What is Data Profiling?

Data Profiling Definition

Data profiling is the process of examining a dataset to understand its structure, content, and quality before using or moving it. Rather than fixing data, profiling produces a diagnosis: how complete each field is, which values occur and how often, where formats are inconsistent, and where duplicates or anomalies exist.

What does profiling analyze?

Typical profiling checks include completeness (what percentage of records have a value in each field), value distribution (the range and frequency of values, which exposes outliers like a product price of -40), format consistency (dates stored as both 01/02/2025 and 2025-02-01), uniqueness (fields that should be unique, such as SKUs, but aren't), and relationships (whether references between records actually resolve).

Why does it matter?

Profiling is the essential first step before data migration, system integration, or any data quality initiative.
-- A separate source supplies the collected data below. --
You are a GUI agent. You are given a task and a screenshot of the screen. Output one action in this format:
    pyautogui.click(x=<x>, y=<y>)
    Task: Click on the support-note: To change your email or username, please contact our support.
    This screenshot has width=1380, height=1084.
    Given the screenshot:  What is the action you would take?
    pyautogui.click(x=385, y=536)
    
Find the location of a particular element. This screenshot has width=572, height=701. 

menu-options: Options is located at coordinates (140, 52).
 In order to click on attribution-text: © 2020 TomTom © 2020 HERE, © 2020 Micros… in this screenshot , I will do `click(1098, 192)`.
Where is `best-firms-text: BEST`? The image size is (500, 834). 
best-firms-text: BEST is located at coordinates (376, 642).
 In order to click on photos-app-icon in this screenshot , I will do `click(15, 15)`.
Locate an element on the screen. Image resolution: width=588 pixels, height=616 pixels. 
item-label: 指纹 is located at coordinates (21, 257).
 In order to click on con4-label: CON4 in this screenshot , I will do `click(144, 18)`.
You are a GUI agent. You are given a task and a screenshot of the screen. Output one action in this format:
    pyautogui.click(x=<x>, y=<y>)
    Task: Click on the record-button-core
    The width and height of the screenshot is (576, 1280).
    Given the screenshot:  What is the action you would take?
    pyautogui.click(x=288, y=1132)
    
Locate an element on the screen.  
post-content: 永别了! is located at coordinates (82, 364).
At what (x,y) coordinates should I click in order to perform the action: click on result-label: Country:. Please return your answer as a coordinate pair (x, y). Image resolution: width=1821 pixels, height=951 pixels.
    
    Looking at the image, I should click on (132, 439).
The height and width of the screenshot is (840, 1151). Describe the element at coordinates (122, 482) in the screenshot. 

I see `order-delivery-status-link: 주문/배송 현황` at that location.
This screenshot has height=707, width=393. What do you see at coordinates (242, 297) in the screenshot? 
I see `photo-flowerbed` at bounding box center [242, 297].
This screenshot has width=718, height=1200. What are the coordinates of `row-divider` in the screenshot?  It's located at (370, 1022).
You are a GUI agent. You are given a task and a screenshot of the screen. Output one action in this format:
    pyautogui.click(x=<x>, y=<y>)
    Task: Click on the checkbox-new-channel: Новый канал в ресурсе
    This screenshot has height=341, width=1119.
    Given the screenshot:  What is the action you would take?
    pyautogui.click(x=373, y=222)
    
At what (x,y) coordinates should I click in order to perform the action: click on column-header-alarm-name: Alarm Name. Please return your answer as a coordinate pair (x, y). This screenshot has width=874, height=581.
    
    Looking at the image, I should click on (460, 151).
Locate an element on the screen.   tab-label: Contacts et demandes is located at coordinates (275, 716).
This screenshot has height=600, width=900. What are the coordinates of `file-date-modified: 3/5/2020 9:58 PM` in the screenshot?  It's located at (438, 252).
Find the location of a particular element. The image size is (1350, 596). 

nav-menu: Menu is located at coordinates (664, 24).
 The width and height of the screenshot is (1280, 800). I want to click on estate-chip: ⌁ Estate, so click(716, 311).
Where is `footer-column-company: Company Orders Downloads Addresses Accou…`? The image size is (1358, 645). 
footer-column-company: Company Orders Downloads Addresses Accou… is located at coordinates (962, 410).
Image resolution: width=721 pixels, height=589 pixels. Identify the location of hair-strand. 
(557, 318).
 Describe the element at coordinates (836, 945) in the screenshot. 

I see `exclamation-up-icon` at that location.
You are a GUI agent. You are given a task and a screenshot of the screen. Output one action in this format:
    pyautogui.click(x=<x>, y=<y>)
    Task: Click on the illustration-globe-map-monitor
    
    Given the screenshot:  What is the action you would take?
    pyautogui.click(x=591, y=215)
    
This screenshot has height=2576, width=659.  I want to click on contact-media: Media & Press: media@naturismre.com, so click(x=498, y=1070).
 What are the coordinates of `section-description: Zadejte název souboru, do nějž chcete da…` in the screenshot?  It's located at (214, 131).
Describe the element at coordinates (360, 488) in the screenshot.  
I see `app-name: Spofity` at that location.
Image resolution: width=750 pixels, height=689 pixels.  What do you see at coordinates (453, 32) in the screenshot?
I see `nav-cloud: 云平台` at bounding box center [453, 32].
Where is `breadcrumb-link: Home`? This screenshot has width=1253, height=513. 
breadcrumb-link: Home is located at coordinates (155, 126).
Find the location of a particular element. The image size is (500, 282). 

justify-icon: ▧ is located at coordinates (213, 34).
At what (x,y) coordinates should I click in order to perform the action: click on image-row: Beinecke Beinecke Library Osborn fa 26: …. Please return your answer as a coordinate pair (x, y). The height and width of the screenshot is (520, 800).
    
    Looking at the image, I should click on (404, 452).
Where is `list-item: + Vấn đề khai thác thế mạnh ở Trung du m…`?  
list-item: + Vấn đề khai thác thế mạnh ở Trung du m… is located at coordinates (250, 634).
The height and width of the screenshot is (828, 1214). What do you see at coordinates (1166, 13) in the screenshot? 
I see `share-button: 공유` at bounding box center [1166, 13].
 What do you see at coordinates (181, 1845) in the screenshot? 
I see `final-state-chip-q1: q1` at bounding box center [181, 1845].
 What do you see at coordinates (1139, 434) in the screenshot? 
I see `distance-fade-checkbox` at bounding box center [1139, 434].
Migration projects fail most often because source data problems are discovered mid-project; profiling surfaces them upfront, when they are cheapest to fix. In MDM platforms, profiling and quality tools work together to analyze, cleanse, and standardize data, turning guesswork into a scoped cleanup plan.

How is it different from data validation?

Data validation enforces rules on data as it enters or moves through a system, rejecting records that fail. Profiling is exploratory: it examines data that already exists to reveal its actual state. Profiling findings are frequently used to define the validation rules that prevent the same problems from recurring.